Improve performance of sorting files by extension - c#

With a given array of file names, the most simpliest way to sort it by file extension is like this:
Array.Sort(fileNames,
(x, y) => Path.GetExtension(x).CompareTo(Path.GetExtension(y)));
The problem is that on very long list (~800k) it takes very long to sort, while sorting by the whole file name is faster for a couple of seconds!
Theoretical, there is a way to optimize it: instead of using Path.GetExtension() and compare the newly created extension-only-strings, we can provide a Comparison than compares the existing filename strings starting from the LastIndexOf('.') without creating new strings.
Now, suppose i found the LastIndexOf('.'), i want to reuse native .NET's StringComparer and apply it only to the part on string after the LastIndexOf('.'), to preserve all culture consideration. Didn't found a way to do that.
Any ideas?
Edit:
With tanascius's idea to use char.CompareTo() method, i came with my Uber-Fast-File-Extension-Comparer, now it sorting by extension 3x times faster! it even faster than all methods that uses Path.GetExtension() in some manner. what do you think?
Edit 2:
I found that this implementation do not considering culture since char.CompareTo() method do not considering culture, so this is not a perfect solution.
Any ideas?
public static int CompareExtensions(string filePath1, string filePath2)
{
if (filePath1 == null && filePath2 == null)
{
return 0;
}
else if (filePath1 == null)
{
return -1;
}
else if (filePath2 == null)
{
return 1;
}
int i = filePath1.LastIndexOf('.');
int j = filePath2.LastIndexOf('.');
if (i == -1)
{
i = filePath1.Length;
}
else
{
i++;
}
if (j == -1)
{
j = filePath2.Length;
}
else
{
j++;
}
for (; i < filePath1.Length && j < filePath2.Length; i++, j++)
{
int compareResults = filePath1[i].CompareTo(filePath2[j]);
if (compareResults != 0)
{
return compareResults;
}
}
if (i >= filePath1.Length && j >= filePath2.Length)
{
return 0;
}
else if (i >= filePath1.Length)
{
return -1;
}
else
{
return 1;
}
}

Create a new array that contains each of the filenames in ext.restofpath format (or some sort of pair/tuple format that can default sort on the extension without further transformation). Sort that, then convert it back.
This is faster because instead of having to retrieve the extension many times for each element (since you're doing something like N log N compares), you only do it once (and then move it back once).
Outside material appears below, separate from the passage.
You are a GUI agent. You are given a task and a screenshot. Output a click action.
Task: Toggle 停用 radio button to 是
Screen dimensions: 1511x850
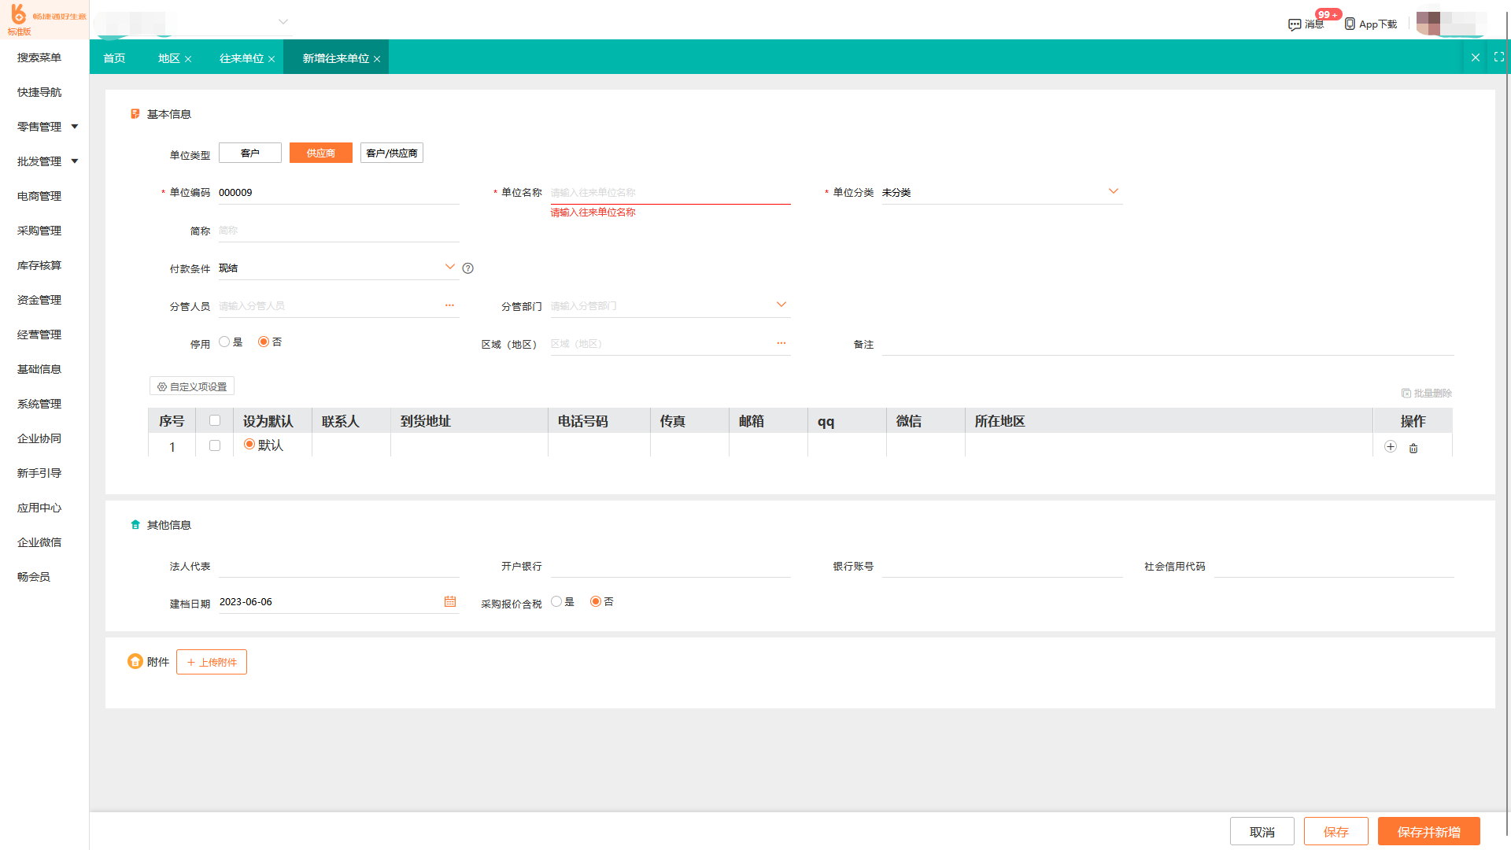point(224,342)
Not the most memory efficient but the fastest according to my tests:
SortedDictionary<string, List<string>> dic = new SortedDictionary<string, List<string>>();
foreach (string fileName in fileNames)
{
string extension = Path.GetExtension(fileName);
List<string> list;
if (!dic.TryGetValue(extension, out list))
{
list = new List<string>();
dic.Add(extension, list);
}
list.Add(fileName);
}
string[] arr = dic.Values.SelectMany(v => v).ToArray();
Did a mini benchmark on 800k randomly generated 8.3 filenames:
Sorting items with Linq to Objects... 00:00:04.4592595
Sorting items with SortedDictionary... 00:00:02.4405325
Sorting items with Array.Sort... 00:00:06.6464205

You can write a comparer that compares each character of the extension. char has a CompareTo(), too (see here).
Basically you loop until you have no more chars left in at least one string or one CompareTo() returns a value != 0.
EDIT: In response to the edits of the OP
The performance of your comparer method can be significantly improved. See the following code. Additionally I added the line
string.Compare( filePath1[i].ToString(), filePath2[j].ToString(),
m_CultureInfo, m_CompareOptions );
to enable the use of CultureInfo and CompareOptions. However this slows down everything compared to a version using a plain char.CompareTo() (about factor 2). But, according to my own SO question this seems to be the way to go.
public sealed class ExtensionComparer : IComparer<string>
{
private readonly CultureInfo m_CultureInfo;
private readonly CompareOptions m_CompareOptions;
public ExtensionComparer() : this( CultureInfo.CurrentUICulture, CompareOptions.None ) {}
public ExtensionComparer( CultureInfo cultureInfo, CompareOptions compareOptions )
{
m_CultureInfo = cultureInfo;
m_CompareOptions = compareOptions;
}
public int Compare( string filePath1, string filePath2 )
{
if( filePath1 == null || filePath2 == null )
{
if( filePath1 != null )
{
return 1;
}
if( filePath2 != null )
{
return -1;
}
return 0;
}
var i = filePath1.LastIndexOf( '.' ) + 1;
var j = filePath2.LastIndexOf( '.' ) + 1;
if( i == 0 || j == 0 )
{
if( i != 0 )
{
return 1;
}
return j != 0 ? -1 : 0;
}
while( true )
{
if( i == filePath1.Length || j == filePath2.Length )
{
if( i != filePath1.Length )
{
return 1;
}
return j != filePath2.Length ? -1 : 0;
}
var compareResults = string.Compare( filePath1[i].ToString(), filePath2[j].ToString(), m_CultureInfo, m_CompareOptions );
//var compareResults = filePath1[i].CompareTo( filePath2[j] );
if( compareResults != 0 )
{
return compareResults;
}
i++;
j++;
}
}
}
Usage:
fileNames1.Sort( new ExtensionComparer( CultureInfo.GetCultureInfo( "sv-SE" ),
CompareOptions.StringSort ) );

the main problem here is that you are calling Path.GetExtension multiple times for each path. if this is doing a quicksort then you could expect Path.GetExtension to be called anywhere from log(n) to n times where n is the number of items in your list for each item in the list. So you are going to want to cache the calls to Path.GetExtension.
if you were using linq i would suggest something like this:
filenames.Select(n => new {name=n, ext=Path.GetExtension(n)})
.OrderBy(t => t.ext).ToArray();
this ensures that Path.GetExtension is only called once for each filename.

Related

Split a list of objects into sub-lists of contiguous elements using LINQ?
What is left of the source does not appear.